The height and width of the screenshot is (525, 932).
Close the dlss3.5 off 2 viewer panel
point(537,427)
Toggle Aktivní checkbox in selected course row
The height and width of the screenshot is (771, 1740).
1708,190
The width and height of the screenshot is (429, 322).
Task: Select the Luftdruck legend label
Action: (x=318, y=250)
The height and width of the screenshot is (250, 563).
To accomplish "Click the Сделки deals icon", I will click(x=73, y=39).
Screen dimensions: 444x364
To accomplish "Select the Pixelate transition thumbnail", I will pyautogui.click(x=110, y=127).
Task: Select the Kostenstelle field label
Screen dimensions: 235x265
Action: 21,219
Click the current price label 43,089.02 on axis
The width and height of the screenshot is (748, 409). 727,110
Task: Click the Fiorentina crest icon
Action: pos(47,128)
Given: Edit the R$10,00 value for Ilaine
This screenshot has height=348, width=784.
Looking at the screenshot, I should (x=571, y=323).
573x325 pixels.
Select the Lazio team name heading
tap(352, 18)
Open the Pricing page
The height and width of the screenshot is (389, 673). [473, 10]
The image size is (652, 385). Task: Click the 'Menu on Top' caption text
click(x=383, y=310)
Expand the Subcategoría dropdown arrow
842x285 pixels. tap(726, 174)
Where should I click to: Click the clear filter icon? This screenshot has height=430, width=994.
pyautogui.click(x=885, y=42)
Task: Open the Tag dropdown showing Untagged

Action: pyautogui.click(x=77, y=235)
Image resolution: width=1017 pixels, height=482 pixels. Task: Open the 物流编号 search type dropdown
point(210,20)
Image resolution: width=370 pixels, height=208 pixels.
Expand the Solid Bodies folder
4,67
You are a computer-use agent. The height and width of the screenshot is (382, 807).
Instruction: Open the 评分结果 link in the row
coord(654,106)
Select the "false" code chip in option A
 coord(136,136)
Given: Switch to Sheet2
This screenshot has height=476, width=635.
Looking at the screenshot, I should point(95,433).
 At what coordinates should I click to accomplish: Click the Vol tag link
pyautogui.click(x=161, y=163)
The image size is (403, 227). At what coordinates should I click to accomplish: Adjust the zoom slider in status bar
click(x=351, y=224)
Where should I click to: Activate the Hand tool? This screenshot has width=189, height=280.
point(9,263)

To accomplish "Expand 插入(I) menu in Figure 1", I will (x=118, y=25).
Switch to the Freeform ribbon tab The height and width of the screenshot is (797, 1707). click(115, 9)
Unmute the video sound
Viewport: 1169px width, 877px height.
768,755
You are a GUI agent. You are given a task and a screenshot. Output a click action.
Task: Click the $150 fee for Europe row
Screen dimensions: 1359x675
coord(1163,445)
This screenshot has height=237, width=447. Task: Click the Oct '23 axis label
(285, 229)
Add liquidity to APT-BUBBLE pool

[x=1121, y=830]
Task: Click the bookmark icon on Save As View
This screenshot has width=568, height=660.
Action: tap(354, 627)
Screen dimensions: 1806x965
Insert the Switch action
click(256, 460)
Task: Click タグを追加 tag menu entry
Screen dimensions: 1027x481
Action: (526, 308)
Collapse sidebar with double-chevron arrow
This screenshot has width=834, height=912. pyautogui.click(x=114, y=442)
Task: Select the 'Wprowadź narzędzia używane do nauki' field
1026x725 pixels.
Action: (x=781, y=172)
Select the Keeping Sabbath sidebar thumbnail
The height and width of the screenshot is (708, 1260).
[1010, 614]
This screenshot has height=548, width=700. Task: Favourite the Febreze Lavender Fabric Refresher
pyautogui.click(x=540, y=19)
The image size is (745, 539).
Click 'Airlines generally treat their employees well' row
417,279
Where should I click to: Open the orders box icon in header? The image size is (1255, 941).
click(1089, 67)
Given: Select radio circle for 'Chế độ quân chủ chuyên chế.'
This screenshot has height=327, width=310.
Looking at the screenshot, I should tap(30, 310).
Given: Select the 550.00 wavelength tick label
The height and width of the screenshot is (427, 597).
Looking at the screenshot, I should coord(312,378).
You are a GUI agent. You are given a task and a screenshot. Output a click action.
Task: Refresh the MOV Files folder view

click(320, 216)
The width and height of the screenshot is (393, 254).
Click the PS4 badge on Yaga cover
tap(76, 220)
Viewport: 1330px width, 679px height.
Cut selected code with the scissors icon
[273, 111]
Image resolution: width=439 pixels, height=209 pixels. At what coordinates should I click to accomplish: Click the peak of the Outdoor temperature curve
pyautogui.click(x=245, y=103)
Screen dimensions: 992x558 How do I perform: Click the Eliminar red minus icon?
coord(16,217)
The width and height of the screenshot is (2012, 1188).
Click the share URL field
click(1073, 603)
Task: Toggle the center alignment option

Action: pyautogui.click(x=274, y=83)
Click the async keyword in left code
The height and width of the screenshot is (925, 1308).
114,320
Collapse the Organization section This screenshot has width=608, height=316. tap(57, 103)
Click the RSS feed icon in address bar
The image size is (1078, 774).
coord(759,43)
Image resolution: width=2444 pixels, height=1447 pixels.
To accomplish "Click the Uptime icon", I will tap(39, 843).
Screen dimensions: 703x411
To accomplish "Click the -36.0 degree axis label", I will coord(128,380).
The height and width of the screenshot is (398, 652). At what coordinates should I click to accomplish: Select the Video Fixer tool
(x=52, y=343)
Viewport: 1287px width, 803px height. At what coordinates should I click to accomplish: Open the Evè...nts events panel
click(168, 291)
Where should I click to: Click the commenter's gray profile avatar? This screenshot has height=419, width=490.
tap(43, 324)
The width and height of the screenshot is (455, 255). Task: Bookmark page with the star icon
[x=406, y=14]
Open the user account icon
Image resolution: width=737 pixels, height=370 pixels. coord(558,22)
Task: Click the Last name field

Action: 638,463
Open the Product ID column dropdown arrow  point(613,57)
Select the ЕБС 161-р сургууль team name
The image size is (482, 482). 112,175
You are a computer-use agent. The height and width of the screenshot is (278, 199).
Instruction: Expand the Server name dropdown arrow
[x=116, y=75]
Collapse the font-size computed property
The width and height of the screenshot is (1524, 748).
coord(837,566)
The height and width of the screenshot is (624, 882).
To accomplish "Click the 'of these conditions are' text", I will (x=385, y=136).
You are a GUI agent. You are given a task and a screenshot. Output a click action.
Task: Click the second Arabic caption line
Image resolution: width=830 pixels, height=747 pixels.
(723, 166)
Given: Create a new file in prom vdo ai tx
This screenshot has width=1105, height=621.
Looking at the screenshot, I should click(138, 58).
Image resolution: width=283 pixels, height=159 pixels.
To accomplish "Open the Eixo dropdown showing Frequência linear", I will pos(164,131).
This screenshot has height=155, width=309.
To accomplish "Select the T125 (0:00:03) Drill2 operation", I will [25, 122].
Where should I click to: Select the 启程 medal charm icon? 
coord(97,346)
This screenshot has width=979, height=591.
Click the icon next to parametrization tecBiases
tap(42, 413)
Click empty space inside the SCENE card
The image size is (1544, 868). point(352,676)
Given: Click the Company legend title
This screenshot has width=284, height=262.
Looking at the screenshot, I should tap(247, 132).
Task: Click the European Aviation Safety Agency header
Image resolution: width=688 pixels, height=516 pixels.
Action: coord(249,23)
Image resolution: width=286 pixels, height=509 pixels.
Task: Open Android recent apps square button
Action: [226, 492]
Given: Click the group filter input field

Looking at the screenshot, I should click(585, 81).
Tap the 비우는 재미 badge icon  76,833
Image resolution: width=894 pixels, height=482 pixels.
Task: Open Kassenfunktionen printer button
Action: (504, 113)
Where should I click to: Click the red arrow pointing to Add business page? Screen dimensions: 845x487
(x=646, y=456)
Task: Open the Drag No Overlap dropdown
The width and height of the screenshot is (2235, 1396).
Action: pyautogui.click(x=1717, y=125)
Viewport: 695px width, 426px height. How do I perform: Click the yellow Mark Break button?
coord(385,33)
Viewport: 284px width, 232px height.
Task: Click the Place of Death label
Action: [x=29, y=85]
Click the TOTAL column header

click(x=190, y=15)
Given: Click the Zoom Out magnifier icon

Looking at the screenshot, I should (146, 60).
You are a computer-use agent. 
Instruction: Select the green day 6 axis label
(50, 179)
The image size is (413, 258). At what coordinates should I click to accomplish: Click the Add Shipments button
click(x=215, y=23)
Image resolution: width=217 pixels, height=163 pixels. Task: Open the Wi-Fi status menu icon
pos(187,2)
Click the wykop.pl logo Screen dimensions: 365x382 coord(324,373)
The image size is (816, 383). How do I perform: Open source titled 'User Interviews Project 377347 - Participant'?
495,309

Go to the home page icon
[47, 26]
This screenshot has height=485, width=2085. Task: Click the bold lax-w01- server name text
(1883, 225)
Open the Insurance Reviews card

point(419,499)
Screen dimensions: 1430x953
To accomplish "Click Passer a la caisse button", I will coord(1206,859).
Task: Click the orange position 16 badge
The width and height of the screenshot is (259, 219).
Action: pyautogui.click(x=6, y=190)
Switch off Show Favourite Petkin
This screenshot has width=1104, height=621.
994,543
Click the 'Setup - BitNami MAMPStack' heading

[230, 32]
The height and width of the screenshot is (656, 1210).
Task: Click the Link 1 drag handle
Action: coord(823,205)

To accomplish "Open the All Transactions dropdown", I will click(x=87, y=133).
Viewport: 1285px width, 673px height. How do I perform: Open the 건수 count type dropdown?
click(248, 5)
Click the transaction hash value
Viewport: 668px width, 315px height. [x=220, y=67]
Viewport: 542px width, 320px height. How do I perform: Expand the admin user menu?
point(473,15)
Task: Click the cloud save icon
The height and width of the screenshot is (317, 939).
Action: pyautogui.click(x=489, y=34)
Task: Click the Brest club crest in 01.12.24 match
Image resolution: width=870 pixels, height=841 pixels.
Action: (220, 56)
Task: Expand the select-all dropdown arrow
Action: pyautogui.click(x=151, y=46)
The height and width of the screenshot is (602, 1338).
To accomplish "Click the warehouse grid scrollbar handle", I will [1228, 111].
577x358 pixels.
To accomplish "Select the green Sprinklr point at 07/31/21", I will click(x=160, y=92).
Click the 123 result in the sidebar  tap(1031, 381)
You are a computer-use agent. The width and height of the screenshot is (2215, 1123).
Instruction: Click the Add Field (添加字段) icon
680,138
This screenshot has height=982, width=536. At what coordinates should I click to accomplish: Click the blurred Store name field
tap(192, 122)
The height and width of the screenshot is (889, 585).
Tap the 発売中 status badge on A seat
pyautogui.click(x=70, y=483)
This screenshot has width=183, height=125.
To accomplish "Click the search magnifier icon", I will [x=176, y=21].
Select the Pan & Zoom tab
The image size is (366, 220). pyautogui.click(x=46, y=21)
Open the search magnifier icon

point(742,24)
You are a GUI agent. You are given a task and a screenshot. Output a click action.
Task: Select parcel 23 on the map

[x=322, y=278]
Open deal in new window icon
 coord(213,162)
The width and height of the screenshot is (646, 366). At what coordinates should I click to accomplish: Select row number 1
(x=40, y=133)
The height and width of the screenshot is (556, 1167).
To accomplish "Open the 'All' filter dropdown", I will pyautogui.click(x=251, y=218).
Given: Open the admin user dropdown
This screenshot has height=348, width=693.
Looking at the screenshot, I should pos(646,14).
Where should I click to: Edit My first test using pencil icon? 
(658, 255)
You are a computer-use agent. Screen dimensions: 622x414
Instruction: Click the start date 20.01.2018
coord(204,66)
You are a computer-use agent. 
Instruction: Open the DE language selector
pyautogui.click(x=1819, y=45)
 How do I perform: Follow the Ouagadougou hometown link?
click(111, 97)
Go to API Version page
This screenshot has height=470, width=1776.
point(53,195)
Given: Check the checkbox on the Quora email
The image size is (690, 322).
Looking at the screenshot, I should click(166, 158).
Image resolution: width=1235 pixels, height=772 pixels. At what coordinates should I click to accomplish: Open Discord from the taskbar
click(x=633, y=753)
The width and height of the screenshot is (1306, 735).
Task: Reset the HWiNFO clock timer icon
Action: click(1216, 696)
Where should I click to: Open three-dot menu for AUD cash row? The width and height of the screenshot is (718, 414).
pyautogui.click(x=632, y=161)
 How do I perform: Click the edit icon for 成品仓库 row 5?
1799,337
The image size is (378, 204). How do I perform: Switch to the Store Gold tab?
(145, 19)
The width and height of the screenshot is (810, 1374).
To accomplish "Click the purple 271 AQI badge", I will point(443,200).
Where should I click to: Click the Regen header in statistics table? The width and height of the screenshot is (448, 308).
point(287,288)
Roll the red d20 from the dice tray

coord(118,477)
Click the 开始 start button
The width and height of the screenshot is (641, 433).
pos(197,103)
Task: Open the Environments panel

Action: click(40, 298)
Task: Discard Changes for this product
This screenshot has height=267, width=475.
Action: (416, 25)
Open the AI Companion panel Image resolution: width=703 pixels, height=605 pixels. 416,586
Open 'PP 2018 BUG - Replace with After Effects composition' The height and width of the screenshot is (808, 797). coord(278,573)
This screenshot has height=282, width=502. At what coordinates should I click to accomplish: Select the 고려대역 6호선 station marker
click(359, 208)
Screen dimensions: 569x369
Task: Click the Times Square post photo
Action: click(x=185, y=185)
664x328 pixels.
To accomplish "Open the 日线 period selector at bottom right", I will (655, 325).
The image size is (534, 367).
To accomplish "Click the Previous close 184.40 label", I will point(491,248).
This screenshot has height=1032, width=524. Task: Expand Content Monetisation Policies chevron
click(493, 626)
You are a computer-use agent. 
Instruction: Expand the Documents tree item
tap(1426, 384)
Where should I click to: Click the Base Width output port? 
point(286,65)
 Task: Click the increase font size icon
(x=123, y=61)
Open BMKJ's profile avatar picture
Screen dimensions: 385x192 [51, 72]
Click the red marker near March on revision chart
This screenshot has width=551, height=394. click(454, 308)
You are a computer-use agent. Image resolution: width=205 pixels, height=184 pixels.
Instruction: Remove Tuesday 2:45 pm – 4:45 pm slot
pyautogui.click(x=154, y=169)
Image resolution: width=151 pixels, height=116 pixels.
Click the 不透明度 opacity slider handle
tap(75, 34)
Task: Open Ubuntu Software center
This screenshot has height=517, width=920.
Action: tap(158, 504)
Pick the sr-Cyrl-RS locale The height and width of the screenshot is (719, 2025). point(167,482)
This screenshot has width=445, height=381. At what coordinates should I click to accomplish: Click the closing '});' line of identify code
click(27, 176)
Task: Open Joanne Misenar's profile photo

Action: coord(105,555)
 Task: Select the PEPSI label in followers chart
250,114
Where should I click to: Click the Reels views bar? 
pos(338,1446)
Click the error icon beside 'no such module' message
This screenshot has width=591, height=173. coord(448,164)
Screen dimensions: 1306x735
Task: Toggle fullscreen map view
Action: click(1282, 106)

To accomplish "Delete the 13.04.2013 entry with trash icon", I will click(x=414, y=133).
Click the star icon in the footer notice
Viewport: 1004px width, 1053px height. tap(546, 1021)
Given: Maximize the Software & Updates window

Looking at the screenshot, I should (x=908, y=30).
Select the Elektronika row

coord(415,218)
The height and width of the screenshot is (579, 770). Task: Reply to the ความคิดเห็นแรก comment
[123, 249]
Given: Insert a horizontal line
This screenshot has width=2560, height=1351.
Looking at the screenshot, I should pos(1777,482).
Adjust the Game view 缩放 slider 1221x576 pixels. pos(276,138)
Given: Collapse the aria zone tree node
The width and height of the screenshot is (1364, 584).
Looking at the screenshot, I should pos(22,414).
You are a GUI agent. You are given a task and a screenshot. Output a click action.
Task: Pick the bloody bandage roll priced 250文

━━━━

Required work: Reproduce the part of the data that opens with the line containing "Given: Maximize the Software & Updates window" and closes with the final line of the data, substituting "vertical" for "horizontal" and leaving everything else unchanged.

Reply:
Given: Maximize the Software & Updates window

Looking at the screenshot, I should (x=908, y=30).
Select the Elektronika row

coord(415,218)
The height and width of the screenshot is (579, 770). Task: Reply to the ความคิดเห็นแรก comment
[123, 249]
Given: Insert a vertical line
This screenshot has width=2560, height=1351.
Looking at the screenshot, I should pos(1777,482).
Adjust the Game view 缩放 slider 1221x576 pixels. pos(276,138)
Given: Collapse the aria zone tree node
The width and height of the screenshot is (1364, 584).
Looking at the screenshot, I should pos(22,414).
You are a GUI agent. You are given a task and a screenshot. Output a click action.
Task: Pick the bloody bandage roll priced 250文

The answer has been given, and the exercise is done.